Question

The sketch on the right shows two lines, $$A$$ and $$B$$. The equation of line $$A$$ is $$y=2x-2$$, and the equation of line $$B$$ is $$5y=20-2x$$.
How do the graphs of lines $$A$$ and $$B$$ show that there is exactly one point where the equations $$y=2x-2$$ and $$5y=20-2x$$ are both true?

Answer

**step1** Understanding the meaning of a line on a graph

Each line on a graph, like line A or line B, represents all the points that make its equation true. For example, for line A, any point that lies on the line will have coordinates (x, y) that fit the equation $$y=2x-2$$. Similarly, for line B, any point on it will satisfy the equation $$5y=20-2x$$.

**step2** Understanding what it means for equations to be "both true"

When we are looking for a point where the equations $$y=2x-2$$ and $$5y=20-2x$$ are *both* true, we are looking for a specific point that lies on *both* line A and line B at the same time.

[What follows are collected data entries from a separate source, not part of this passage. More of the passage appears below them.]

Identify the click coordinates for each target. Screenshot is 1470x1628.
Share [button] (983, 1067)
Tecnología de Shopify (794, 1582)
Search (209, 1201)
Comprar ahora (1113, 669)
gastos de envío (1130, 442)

This means the coordinates (x, y) of this point must make both equations correct.

**step3** Observing the graphs of lines A and B

The sketch shows that line A and line B are not parallel, and they are not the same line. Instead, they cross each other at a single specific location. This crossing point is called the intersection point.

**step4** Connecting the graph observation to the problem's question

Since line A and line B cross at only one point, this means there is only one point that exists on both lines. Therefore, this single intersection point is the only point whose coordinates satisfy both equations simultaneously. This visually demonstrates that there is exactly one point where both equations are true.